Friedenspreis des Deutschen Buchhandels 2021

Wir gratulieren der diesjährigen Preisträgerin Tsitsi Dangarembga, Autorin und Filmemacherin aus Simbabwe. Ihr literarisches Werk reicht zurück bis ins Jahr 1988, dort setzte sie mit Nervous Conditions (Titel der deutschen Neuübersetzung: „Aufbrechen“) den Anfang zu ihrer Romantrilogie um das Leben einer Frau aus Simbabwe und die Auswirkungen von Kolonialismus und Patriarchat.

Tambudzai wächst in ärmlichen Verhältnissen im Simbabwe (damals noch Rhodesien) der 60er Jahre auf. Mit dem Versprechen von Bildung und einer Zukunft fernab von Armut wird sie auf die städtische Missionsschule geschickt, an der ihr Onkel lehrt. Während Tambu versucht, alle an sie gerichteten Erwartungen noch zu übertreffen, rebelliert ihre Cousine Nyasha – gegen ihren Vater, der für sie das kolonial-patriarchale System verkörpert. Das Körperliche spielt in Dangarembgas Romanen eine entscheidende Rolle. In Nyasha etwa realisiert sich ihr Aufbegehren in Form von Anorexie, die erlebte Aggression wird gegen den eigenen Körper gerichtet – es scheint die einzige Form von Kontrolle, die dem unterdrückten Subjekt noch bleibt. Tambudzai hingegen gelangt erst spät an ihre körperlichen Grenzen. Der Fortsetzungsroman The Book of Not porträtiert simultan zu Tambudzais Reifeprozess auch den Befreiungskampf Simbabwes. Tambu erfährt an ihrer hauptsächlich weißen Schule immer wieder rassistische Diskriminierung, und auch ihr späterer Job in einer Werbeagentur ist nicht das erhoffte Sprungbrett für die Karriere. Es zeichnet sich immer deutlicher ab, dass Tambus ausgezeichnete Bildung keine echte Chance für sie darstellt, dass sie vielmehr an den kolonial-rassistischen Gesellschaftsstrukturen scheitern muss.

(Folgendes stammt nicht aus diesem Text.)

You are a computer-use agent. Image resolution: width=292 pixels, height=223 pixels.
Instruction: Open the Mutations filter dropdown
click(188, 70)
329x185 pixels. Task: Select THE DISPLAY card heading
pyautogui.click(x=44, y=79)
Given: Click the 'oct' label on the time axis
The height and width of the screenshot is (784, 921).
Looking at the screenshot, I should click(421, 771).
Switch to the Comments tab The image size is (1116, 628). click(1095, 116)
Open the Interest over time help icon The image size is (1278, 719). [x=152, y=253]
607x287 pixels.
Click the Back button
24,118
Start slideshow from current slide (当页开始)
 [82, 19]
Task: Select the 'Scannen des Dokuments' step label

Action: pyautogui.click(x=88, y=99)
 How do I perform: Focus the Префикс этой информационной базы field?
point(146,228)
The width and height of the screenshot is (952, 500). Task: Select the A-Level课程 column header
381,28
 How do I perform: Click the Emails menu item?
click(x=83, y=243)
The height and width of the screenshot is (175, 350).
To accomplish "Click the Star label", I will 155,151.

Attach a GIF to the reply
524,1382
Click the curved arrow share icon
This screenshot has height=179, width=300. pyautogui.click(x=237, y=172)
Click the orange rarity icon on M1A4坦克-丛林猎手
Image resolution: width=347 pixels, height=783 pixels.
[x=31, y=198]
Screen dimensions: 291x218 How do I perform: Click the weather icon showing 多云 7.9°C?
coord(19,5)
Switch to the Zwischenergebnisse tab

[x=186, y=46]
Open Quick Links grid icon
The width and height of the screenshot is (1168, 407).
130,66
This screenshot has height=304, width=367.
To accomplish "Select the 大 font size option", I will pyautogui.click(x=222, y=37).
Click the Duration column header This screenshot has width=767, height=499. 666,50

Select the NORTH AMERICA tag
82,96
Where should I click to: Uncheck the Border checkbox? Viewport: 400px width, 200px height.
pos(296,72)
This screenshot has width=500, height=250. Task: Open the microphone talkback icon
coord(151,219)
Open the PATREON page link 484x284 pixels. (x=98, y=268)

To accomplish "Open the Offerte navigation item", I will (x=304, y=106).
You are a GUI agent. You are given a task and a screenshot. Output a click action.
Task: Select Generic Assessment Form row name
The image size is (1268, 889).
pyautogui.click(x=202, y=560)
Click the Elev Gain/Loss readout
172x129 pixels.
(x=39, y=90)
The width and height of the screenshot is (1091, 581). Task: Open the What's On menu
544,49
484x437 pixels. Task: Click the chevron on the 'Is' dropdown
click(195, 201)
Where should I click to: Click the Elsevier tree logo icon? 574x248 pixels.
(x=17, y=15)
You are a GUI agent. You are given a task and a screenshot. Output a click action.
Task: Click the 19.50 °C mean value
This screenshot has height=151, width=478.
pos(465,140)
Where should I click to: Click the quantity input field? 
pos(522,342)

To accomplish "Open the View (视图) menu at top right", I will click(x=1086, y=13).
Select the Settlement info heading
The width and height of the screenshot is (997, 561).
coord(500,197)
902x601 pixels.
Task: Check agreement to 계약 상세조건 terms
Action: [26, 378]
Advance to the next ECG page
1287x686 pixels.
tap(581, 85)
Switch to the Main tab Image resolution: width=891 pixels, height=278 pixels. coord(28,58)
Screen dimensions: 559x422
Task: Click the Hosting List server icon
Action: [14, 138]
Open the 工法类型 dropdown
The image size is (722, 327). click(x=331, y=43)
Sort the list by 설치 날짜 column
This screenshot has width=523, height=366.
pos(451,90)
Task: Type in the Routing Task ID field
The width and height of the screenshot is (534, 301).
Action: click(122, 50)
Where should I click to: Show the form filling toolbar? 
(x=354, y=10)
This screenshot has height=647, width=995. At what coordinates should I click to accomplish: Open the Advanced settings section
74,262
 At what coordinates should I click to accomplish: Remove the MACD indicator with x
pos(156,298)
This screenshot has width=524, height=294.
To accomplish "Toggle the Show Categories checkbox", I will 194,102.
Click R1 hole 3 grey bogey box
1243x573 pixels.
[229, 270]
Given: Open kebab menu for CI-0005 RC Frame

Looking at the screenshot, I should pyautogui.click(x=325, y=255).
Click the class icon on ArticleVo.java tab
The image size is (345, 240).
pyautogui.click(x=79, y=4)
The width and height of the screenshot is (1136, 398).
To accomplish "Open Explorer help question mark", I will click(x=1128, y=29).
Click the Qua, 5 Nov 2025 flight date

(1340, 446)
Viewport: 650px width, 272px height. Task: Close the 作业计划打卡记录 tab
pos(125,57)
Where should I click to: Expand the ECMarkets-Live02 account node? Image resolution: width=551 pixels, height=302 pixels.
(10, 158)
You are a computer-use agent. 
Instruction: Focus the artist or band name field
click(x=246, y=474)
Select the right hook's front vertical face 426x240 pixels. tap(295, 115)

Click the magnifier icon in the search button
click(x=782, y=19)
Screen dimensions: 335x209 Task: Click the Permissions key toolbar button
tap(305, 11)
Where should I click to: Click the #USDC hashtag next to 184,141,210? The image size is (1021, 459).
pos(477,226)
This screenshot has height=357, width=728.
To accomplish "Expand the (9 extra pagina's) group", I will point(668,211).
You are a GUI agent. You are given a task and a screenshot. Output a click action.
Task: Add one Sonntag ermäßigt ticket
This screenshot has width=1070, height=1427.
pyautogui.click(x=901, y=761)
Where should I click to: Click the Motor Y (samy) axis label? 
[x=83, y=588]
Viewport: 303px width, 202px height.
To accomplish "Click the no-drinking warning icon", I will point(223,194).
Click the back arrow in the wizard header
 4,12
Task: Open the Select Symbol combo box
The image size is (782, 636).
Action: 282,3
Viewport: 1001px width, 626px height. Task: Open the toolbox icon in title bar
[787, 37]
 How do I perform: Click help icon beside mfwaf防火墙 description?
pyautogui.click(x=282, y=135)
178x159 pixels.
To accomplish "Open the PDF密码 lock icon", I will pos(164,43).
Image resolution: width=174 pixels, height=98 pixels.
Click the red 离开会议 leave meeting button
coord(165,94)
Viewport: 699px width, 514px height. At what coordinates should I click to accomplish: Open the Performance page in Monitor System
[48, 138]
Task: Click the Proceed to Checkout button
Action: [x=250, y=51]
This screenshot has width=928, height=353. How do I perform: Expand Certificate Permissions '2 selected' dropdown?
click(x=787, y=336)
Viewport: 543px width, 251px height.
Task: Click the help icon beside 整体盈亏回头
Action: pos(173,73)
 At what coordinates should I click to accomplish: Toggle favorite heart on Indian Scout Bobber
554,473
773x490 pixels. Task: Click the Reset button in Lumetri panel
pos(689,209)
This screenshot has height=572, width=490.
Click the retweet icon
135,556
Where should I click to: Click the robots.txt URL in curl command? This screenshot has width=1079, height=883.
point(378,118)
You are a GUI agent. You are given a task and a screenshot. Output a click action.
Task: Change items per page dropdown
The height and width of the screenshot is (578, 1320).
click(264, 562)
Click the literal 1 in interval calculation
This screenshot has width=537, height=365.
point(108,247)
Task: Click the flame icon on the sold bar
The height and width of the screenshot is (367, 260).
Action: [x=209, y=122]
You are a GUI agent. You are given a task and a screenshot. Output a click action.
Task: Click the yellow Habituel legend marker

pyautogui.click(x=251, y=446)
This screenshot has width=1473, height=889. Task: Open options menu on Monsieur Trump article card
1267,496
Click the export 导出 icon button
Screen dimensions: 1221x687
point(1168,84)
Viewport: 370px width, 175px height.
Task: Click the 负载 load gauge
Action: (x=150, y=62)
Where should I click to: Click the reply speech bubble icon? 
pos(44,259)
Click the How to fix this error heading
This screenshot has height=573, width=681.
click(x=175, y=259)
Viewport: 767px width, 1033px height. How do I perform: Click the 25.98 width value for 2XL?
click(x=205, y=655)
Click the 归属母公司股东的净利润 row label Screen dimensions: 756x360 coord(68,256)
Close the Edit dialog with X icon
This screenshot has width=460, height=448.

Im Eingeständnis dessen tritt sie in einen Zustand des körperlichen und geistigen Verfalls ein – This Mournable Body (dt. „Überleben“), der letzte Teil der Romantrilogie, beschreibt dies sehr eindrücklich.

Dangarembga lebte zeitweise in Berlin, sie promovierte an der Humboldt Universität im Fach Afrika-Wissenschaften. In Afrika wird sie als radikal rezipiert, weil sie immer wieder mit Tabus bricht: beispielsweise führte sie mit der Figur der Nyasha Themen wie Magersucht in die afrikanische Literatur ein, ein anderes Mal schockiert sie mit einem Film, in dem ein Mann seine Frau zerhackt und verzehrt. Neben ihrer künstlerischen Tätigkeit engagiert sich Dangarembga auch für die Förderung der kulturellen Teilhabe von Frauen in Simbabwe und ist politisch im Kampf um Korruption engagiert. All das macht sie verdientermaßen zur Trägerin einer der wichtigsten deutschen Buchpreise.